Prompt: Repeat the entries exactly as they stand.

Supplied records:
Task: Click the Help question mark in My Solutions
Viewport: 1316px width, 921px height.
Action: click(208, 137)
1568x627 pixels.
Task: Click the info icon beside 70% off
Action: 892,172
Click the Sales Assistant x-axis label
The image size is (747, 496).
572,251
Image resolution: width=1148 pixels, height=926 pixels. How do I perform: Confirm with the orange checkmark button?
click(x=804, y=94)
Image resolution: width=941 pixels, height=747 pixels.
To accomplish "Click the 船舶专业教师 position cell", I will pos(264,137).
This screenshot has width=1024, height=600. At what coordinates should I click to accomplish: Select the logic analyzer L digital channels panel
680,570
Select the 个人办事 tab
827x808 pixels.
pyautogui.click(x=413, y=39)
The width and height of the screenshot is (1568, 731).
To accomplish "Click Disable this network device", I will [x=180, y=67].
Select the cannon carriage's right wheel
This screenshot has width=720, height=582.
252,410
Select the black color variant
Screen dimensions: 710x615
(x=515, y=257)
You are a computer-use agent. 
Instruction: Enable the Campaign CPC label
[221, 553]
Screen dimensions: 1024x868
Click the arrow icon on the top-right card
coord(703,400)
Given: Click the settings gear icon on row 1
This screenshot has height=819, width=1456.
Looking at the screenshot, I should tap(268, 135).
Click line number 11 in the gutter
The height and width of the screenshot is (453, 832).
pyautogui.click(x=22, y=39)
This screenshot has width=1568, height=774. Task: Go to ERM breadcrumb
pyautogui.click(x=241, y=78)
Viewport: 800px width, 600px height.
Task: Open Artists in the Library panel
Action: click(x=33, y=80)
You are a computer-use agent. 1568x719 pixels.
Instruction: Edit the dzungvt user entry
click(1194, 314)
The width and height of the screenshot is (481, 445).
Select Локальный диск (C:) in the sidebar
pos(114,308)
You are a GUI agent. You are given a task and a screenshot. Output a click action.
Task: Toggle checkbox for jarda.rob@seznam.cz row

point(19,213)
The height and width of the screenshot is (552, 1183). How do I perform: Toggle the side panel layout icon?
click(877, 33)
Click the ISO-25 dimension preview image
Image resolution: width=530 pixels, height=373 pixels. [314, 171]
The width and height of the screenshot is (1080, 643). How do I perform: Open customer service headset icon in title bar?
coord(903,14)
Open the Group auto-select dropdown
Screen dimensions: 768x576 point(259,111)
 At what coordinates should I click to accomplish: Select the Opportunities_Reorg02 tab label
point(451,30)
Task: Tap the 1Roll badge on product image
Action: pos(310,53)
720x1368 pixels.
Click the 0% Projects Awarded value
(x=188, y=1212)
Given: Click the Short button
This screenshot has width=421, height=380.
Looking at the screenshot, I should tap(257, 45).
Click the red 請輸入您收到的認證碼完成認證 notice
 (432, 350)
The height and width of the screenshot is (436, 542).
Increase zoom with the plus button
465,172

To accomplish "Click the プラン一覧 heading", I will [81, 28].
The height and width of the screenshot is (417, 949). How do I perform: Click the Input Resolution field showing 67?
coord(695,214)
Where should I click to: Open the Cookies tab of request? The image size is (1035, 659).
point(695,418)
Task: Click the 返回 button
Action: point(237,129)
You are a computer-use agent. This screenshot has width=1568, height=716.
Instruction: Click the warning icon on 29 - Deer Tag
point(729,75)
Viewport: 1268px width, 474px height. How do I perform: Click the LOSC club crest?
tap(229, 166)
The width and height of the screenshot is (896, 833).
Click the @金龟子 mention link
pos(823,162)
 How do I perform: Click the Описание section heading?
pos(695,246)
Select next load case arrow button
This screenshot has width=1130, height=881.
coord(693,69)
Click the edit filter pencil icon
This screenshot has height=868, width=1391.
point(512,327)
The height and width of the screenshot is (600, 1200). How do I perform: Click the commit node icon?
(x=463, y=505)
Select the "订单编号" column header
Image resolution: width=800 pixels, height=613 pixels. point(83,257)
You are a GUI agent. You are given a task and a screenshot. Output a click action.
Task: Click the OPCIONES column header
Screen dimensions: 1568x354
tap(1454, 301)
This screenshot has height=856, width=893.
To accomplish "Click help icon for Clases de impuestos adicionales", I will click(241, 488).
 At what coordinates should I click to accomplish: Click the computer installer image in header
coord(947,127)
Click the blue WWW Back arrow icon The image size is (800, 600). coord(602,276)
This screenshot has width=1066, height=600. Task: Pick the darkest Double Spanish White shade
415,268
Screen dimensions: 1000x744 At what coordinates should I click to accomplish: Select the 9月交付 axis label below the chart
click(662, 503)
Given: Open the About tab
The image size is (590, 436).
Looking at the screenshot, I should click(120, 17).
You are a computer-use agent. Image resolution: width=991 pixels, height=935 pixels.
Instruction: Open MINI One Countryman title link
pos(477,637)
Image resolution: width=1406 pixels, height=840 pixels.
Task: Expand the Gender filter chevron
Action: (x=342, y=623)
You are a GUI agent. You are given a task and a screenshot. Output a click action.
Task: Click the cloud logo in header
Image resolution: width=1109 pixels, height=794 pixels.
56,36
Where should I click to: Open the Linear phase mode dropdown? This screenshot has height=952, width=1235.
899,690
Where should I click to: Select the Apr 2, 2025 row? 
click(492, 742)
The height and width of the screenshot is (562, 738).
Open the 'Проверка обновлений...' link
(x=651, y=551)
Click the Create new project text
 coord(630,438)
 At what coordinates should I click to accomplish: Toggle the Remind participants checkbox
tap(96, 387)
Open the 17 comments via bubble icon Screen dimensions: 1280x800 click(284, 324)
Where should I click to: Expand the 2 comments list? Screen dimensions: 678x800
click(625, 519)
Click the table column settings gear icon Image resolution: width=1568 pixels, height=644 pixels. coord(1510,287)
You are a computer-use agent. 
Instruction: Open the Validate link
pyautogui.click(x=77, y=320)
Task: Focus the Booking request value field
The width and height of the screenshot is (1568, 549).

Solution to this exercise:
Task: Click the Help question mark in My Solutions
Viewport: 1316px width, 921px height.
Action: click(208, 137)
1568x627 pixels.
Task: Click the info icon beside 70% off
Action: 892,172
Click the Sales Assistant x-axis label
The image size is (747, 496).
572,251
Image resolution: width=1148 pixels, height=926 pixels. How do I perform: Confirm with the orange checkmark button?
click(x=804, y=94)
Image resolution: width=941 pixels, height=747 pixels.
To accomplish "Click the 船舶专业教师 position cell", I will pos(264,137).
This screenshot has width=1024, height=600. At what coordinates should I click to accomplish: Select the logic analyzer L digital channels panel
680,570
Select the 个人办事 tab
827x808 pixels.
pyautogui.click(x=413, y=39)
The width and height of the screenshot is (1568, 731).
To accomplish "Click Disable this network device", I will [x=180, y=67].
Select the cannon carriage's right wheel
This screenshot has width=720, height=582.
252,410
Select the black color variant
Screen dimensions: 710x615
(x=515, y=257)
You are a computer-use agent. 
Instruction: Enable the Campaign CPC label
[221, 553]
Screen dimensions: 1024x868
Click the arrow icon on the top-right card
coord(703,400)
Given: Click the settings gear icon on row 1
This screenshot has height=819, width=1456.
Looking at the screenshot, I should tap(268, 135).
Click line number 11 in the gutter
The height and width of the screenshot is (453, 832).
pyautogui.click(x=22, y=39)
This screenshot has width=1568, height=774. Task: Go to ERM breadcrumb
pyautogui.click(x=241, y=78)
Viewport: 800px width, 600px height.
Task: Open Artists in the Library panel
Action: click(x=33, y=80)
You are a computer-use agent. 1568x719 pixels.
Instruction: Edit the dzungvt user entry
click(1194, 314)
The width and height of the screenshot is (481, 445).
Select Локальный диск (C:) in the sidebar
pos(114,308)
You are a GUI agent. You are given a task and a screenshot. Output a click action.
Task: Toggle checkbox for jarda.rob@seznam.cz row

point(19,213)
The height and width of the screenshot is (552, 1183). How do I perform: Toggle the side panel layout icon?
click(877, 33)
Click the ISO-25 dimension preview image
Image resolution: width=530 pixels, height=373 pixels. [314, 171]
The width and height of the screenshot is (1080, 643). How do I perform: Open customer service headset icon in title bar?
coord(903,14)
Open the Group auto-select dropdown
Screen dimensions: 768x576 point(259,111)
 At what coordinates should I click to accomplish: Select the Opportunities_Reorg02 tab label
point(451,30)
Task: Tap the 1Roll badge on product image
Action: pos(310,53)
720x1368 pixels.
Click the 0% Projects Awarded value
(x=188, y=1212)
Given: Click the Short button
This screenshot has width=421, height=380.
Looking at the screenshot, I should tap(257, 45).
Click the red 請輸入您收到的認證碼完成認證 notice
 (432, 350)
The height and width of the screenshot is (436, 542).
Increase zoom with the plus button
465,172

To accomplish "Click the プラン一覧 heading", I will [81, 28].
The height and width of the screenshot is (417, 949). How do I perform: Click the Input Resolution field showing 67?
coord(695,214)
Where should I click to: Open the Cookies tab of request? The image size is (1035, 659).
point(695,418)
Task: Click the 返回 button
Action: point(237,129)
You are a computer-use agent. This screenshot has width=1568, height=716.
Instruction: Click the warning icon on 29 - Deer Tag
point(729,75)
Viewport: 1268px width, 474px height. How do I perform: Click the LOSC club crest?
tap(229, 166)
The width and height of the screenshot is (896, 833).
Click the @金龟子 mention link
pos(823,162)
 How do I perform: Click the Описание section heading?
pos(695,246)
Select next load case arrow button
This screenshot has width=1130, height=881.
coord(693,69)
Click the edit filter pencil icon
This screenshot has height=868, width=1391.
point(512,327)
The height and width of the screenshot is (600, 1200). How do I perform: Click the commit node icon?
(x=463, y=505)
Select the "订单编号" column header
Image resolution: width=800 pixels, height=613 pixels. point(83,257)
You are a GUI agent. You are given a task and a screenshot. Output a click action.
Task: Click the OPCIONES column header
Screen dimensions: 1568x354
tap(1454, 301)
This screenshot has height=856, width=893.
To accomplish "Click help icon for Clases de impuestos adicionales", I will click(241, 488).
 At what coordinates should I click to accomplish: Click the computer installer image in header
coord(947,127)
Click the blue WWW Back arrow icon The image size is (800, 600). coord(602,276)
This screenshot has width=1066, height=600. Task: Pick the darkest Double Spanish White shade
415,268
Screen dimensions: 1000x744 At what coordinates should I click to accomplish: Select the 9月交付 axis label below the chart
click(662, 503)
Given: Open the About tab
The image size is (590, 436).
Looking at the screenshot, I should click(120, 17).
You are a computer-use agent. Image resolution: width=991 pixels, height=935 pixels.
Instruction: Open MINI One Countryman title link
pos(477,637)
Image resolution: width=1406 pixels, height=840 pixels.
Task: Expand the Gender filter chevron
Action: (x=342, y=623)
You are a GUI agent. You are given a task and a screenshot. Output a click action.
Task: Click the cloud logo in header
Image resolution: width=1109 pixels, height=794 pixels.
56,36
Where should I click to: Open the Linear phase mode dropdown? This screenshot has height=952, width=1235.
899,690
Where should I click to: Select the Apr 2, 2025 row? 
click(492, 742)
The height and width of the screenshot is (562, 738).
Open the 'Проверка обновлений...' link
(x=651, y=551)
Click the Create new project text
 coord(630,438)
 At what coordinates should I click to accomplish: Toggle the Remind participants checkbox
tap(96, 387)
Open the 17 comments via bubble icon Screen dimensions: 1280x800 click(284, 324)
Where should I click to: Expand the 2 comments list? Screen dimensions: 678x800
click(625, 519)
Click the table column settings gear icon Image resolution: width=1568 pixels, height=644 pixels. coord(1510,287)
You are a computer-use agent. 
Instruction: Open the Validate link
pyautogui.click(x=77, y=320)
Task: Focus the Booking request value field
The width and height of the screenshot is (1568, 549).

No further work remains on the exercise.